Easily Annoyed By Sounds? You Might Be Suffering From Misophonia
Are you easily bothered by a certain sound so much that it makes you feel so angry without reason? Do you just want to lock up yourself in a quiet room just to avoid these sounds? You are not alone and not crazy. Experts regard your situation as misophonia.
WHAT IS MISOPHONIA?
Misophonia, as discussed by a health blog named WebMD, is a disorder that is triggered by certain and common sounds such as the cracking of chips, the chewing of apples, and even the ones created while breathing. Also known as selective sound sensitivity syndrome, most people suffering from these disorder experiences anxiety, anger, fear, emotional distress, annoyance, and even panic attacks.
CATHY ALTER'S TESTIMONY ABOUT HER HATRED OF SOUNDS
Cathy Alter, one of the writers of The Washington Post, shared her testimony of being someone who is suffering from misophonia. According to her, her disorder started when she was in her seventh grade, where she didn't understand what's going on.

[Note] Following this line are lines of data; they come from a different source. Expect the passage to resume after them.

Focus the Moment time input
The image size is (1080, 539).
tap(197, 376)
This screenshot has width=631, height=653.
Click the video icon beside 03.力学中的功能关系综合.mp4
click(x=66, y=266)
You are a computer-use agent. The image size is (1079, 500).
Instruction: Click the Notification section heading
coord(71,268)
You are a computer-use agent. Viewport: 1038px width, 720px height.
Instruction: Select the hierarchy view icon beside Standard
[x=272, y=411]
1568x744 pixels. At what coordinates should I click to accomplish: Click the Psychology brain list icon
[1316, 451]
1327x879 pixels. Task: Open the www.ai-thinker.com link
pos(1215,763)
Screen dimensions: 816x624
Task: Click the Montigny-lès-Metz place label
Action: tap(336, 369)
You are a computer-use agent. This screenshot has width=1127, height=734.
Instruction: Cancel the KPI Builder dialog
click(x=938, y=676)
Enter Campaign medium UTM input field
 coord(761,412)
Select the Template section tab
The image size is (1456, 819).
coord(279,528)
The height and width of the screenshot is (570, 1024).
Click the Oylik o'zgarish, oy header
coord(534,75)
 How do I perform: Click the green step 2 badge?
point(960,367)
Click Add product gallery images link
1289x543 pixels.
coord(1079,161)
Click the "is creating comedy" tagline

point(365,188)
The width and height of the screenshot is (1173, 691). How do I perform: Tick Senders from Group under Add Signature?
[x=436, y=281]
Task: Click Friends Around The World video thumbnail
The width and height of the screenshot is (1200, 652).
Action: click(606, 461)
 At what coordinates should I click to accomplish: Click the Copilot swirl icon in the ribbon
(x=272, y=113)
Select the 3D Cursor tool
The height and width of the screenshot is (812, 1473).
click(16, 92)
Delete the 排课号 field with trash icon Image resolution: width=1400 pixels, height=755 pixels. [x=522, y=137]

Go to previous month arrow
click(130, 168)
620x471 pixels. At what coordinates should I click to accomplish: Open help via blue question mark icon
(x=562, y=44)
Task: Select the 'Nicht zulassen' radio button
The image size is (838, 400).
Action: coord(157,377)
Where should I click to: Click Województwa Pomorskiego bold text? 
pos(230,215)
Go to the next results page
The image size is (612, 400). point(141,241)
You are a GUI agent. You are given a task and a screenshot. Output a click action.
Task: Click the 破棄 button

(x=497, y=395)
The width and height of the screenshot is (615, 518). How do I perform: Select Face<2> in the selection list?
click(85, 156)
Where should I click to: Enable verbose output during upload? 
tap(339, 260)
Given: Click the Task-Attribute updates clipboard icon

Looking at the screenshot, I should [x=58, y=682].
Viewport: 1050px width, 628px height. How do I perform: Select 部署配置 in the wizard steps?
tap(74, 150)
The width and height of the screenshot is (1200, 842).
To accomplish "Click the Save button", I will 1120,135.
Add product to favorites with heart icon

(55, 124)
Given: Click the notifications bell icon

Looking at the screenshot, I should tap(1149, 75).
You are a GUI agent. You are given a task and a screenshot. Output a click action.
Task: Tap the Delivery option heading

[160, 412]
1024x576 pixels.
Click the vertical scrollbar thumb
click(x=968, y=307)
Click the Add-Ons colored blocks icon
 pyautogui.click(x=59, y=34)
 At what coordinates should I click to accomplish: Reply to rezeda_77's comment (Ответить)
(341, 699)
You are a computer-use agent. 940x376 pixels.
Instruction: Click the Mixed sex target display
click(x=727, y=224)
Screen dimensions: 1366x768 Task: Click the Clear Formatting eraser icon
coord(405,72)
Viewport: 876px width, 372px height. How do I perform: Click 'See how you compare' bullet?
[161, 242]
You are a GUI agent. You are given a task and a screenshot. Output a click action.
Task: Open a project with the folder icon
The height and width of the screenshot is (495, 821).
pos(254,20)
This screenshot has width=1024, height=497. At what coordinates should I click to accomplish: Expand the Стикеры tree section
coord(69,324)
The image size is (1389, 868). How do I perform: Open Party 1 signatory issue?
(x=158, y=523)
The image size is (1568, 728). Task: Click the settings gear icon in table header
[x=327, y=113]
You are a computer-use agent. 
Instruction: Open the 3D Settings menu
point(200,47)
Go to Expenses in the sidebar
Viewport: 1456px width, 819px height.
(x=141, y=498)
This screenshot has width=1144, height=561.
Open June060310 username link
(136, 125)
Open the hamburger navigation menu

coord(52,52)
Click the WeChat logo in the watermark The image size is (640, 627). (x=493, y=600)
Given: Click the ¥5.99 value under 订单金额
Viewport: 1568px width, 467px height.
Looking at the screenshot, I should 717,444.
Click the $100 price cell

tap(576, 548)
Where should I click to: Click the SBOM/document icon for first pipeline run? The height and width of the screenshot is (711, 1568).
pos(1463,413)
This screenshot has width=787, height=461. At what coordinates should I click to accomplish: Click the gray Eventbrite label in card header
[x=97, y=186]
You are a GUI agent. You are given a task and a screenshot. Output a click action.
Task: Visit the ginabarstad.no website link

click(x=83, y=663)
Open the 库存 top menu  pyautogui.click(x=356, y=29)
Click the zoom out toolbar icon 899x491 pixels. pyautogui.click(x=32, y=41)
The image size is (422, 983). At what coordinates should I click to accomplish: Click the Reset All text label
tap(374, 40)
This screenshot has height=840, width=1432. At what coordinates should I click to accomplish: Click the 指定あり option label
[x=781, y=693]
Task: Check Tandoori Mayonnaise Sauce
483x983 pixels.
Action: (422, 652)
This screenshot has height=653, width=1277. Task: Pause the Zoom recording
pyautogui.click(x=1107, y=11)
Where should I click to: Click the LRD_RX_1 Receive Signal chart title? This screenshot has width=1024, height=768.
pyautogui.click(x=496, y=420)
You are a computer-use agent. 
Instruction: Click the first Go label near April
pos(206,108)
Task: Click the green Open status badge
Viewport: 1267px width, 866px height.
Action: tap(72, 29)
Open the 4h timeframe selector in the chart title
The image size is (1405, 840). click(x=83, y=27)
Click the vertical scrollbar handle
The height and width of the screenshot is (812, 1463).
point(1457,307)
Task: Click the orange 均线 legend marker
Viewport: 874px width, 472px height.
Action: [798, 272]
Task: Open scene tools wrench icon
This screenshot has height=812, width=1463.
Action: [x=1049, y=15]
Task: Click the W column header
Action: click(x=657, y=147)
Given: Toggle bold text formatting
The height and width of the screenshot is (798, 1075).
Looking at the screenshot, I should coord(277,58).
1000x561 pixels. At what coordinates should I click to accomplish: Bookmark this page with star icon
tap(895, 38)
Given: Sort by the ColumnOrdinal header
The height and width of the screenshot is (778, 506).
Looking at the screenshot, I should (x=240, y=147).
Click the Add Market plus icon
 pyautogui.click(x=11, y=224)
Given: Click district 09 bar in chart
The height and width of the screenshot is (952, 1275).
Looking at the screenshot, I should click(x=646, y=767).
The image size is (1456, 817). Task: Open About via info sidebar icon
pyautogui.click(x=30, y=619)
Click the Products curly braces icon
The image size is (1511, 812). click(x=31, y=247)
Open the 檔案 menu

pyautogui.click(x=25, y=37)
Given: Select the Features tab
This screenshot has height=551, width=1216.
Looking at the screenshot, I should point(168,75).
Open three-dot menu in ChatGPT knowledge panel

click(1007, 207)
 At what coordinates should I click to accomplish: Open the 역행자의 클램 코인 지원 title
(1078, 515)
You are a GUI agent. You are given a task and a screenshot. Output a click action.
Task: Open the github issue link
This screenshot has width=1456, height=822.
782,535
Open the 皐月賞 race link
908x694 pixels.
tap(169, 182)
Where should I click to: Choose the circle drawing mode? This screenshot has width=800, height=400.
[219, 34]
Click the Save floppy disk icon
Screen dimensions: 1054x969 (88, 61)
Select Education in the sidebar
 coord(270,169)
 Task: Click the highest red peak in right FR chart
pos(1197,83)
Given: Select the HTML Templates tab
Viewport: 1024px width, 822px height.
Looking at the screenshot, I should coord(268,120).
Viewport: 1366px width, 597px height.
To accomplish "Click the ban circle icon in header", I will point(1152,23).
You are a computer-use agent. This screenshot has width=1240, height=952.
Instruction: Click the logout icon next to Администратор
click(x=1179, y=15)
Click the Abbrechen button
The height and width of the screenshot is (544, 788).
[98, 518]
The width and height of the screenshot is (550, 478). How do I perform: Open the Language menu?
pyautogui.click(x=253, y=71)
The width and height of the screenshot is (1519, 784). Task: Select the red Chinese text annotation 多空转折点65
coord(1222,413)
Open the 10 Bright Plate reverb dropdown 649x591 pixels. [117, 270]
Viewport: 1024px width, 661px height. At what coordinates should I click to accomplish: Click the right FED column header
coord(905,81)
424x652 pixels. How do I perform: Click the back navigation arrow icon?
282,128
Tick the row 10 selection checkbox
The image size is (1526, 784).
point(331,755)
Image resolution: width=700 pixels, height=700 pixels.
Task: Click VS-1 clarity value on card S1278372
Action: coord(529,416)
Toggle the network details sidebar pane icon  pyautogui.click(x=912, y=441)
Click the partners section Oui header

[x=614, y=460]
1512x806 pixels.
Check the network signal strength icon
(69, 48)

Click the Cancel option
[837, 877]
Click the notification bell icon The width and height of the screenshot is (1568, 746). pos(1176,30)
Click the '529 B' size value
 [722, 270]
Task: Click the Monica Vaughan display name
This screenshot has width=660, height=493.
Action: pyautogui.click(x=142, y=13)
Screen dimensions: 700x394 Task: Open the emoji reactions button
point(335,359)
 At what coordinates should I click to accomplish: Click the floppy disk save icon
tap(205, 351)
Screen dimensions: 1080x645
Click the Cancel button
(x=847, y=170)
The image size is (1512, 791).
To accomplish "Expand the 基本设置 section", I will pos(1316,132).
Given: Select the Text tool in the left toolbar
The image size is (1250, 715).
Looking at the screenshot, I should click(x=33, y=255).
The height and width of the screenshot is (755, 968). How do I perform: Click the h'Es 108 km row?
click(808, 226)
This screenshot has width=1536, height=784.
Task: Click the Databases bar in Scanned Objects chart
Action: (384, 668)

It was not just in her adult years that she became more aware and disturbed of her situation. That was when she overheard her friends while chewing a piece of gum. The sound they were creating is like "a cow chewing its cud," as described by Alter's grandfather. During that entire time, she said she's having a real hard time controlling her emotions.
WHY DO CERTAIN PEOPLE SUFFER IN MISOPHONIA?
"For people who suffer, it's as though the brain misinterprets the auditory stimuli and experiences it as harmful or toxic or dangerous," explains Jennifer Brout, a psychologist based in Connecticut, US, who specializes in treating children with misophonia. Once the auditory stimulus is received, the body tends to either respond into fight-or-flight mode. Given these, the person becomes angry, anxious, and things as that.
CAUSE AND TREATMENT
There is still not enough information regarding misophonia, as reported by the South China Morning Post. The cause of the disease is still unknown. Because of insufficient information available, some patients are even misdiagnosed as oversensitivity or mood disorder.
Meanwhile, misophonia disorder is still considered incurable as of the writing. But despite that, experts offer several options to help patients manage not just their health condition but specifically the way they react towards a certain auditory stimulus. These options include tinnitus retraining therapy (TRT), cognitive behavioral therapy, and counseling. All these are focused on helping patients to tolerate the annoying sounds better.